A formula for the normal systolic blood pressure for a man age $$A$$ , measured in mm Hg, is given as $$P=0.006 A^{2}-0.02 A+120 .$$ Find the age to the nearest year of a man whose normal blood pressure measures 125 mm Hg.

Answer

**step1 Formulate the Quadratic Equation**

Substitute the given blood pressure value into the formula to create an equation for the age. Rearrange the terms to form a standard quadratic equation of the form $$aA^2 + bA + c = 0$$.

$$P = 0.006 A^2 - 0.02 A + 120$$

Given $$P = 125$$ mm Hg, we substitute this value into the formula:

$$125 = 0.006 A^2 - 0.02 A + 120$$

Subtract 125 from both sides to set the equation to zero:

$$0 = 0.006 A^2 - 0.02 A + 120 - 125$$

$$0 = 0.006 A^2 - 0.02 A - 5$$

To simplify the coefficients, multiply the entire equation by 1000:

$$0 = 6 A^2 - 20 A - 5000$$

Then, divide by 2 to further simplify:

$$0 = 3 A^2 - 10 A - 2500$$

**step2 Identify Coefficients for the Quadratic Formula**

From the simplified quadratic equation $$3A^2 - 10A - 2500 = 0$$, identify the values of the coefficients a, b, and c.

$$a = 3$$

$$b = -10$$

$$c = -2500$$

**step3 Apply the Quadratic Formula**

Use the quadratic formula $$A = \frac{-b \pm \sqrt{b^2 - 4ac}}{2a}$$ to solve for A, the age.

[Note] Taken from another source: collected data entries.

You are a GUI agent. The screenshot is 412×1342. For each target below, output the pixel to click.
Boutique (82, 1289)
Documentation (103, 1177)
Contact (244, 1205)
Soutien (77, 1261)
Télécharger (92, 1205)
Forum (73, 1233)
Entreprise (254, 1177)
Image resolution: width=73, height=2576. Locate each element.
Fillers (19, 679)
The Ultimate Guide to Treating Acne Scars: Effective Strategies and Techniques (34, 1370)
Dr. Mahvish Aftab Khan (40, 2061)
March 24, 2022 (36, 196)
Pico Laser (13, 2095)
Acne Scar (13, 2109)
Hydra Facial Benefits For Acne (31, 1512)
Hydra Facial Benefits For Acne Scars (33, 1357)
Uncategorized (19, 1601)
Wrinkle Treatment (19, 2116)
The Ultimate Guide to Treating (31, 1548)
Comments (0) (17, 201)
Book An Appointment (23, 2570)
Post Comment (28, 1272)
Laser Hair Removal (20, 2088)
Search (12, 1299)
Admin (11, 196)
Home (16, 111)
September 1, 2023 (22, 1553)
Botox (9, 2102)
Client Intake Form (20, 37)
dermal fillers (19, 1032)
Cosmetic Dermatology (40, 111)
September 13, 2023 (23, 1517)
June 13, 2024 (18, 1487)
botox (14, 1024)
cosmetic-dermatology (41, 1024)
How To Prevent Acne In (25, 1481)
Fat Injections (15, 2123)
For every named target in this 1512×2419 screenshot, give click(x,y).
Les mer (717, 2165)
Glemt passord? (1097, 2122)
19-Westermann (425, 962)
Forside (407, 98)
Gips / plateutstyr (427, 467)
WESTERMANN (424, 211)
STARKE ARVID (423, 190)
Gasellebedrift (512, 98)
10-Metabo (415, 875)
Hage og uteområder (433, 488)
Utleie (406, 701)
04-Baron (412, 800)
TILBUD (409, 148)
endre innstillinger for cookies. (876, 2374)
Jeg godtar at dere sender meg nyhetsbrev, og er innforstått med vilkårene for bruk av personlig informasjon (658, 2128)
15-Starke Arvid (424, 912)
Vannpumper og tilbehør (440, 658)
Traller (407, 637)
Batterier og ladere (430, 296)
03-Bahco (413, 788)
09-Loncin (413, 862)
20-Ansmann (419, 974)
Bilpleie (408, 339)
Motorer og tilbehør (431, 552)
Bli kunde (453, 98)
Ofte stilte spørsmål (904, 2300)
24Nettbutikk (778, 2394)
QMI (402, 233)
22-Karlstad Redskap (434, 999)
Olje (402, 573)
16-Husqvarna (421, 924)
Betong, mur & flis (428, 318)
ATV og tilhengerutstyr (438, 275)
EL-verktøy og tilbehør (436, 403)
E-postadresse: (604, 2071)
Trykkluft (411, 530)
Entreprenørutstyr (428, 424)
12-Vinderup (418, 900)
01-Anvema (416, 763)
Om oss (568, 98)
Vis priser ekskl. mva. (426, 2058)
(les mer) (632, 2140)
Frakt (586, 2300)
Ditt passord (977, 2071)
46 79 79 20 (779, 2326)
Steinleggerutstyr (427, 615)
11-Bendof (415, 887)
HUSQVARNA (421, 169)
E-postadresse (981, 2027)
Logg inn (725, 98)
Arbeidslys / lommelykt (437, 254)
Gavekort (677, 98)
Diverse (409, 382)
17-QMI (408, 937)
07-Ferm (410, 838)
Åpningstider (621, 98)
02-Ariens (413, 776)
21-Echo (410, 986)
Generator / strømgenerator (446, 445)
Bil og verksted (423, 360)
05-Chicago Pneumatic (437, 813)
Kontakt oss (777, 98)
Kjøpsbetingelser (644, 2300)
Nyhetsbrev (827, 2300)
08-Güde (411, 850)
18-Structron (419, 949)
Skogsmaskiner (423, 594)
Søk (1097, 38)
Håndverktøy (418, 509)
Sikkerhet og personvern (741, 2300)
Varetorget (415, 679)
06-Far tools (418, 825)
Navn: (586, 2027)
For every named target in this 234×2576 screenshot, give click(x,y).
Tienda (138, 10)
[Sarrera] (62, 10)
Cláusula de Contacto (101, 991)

$$A = \frac{-(-10) \pm \sqrt{(-10)^2 - 4(3)(-2500)}}{2(3)}$$

$$A = \frac{10 \pm \sqrt{100 - (-30000)}}{6}$$

$$A = \frac{10 \pm \sqrt{100 + 30000}}{6}$$

$$A = \frac{10 \pm \sqrt{30100}}{6}$$

**step4 Calculate the Possible Ages**

Calculate the value of the square root and then find the two possible values for A. Since age cannot be negative, discard any negative results.

$$\sqrt{30100} \approx 173.4935$$

Now, calculate the two possible values for A:

$$A_1 = \frac{10 + 173.4935}{6} = \frac{183.4935}{6} \approx 30.58225$$

$$A_2 = \frac{10 - 173.4935}{6} = \frac{-163.4935}{6} \approx -27.2489$$

Since age must be a positive value, we take $$A_1 \approx 30.58225$$ as the valid age.

**step5 Round to the Nearest Year**

Round the calculated age to the nearest whole year as requested by the problem.

$$A \approx 30.58225 \approx 31$$

Rounding 30.58225 to the nearest year gives 31 years old.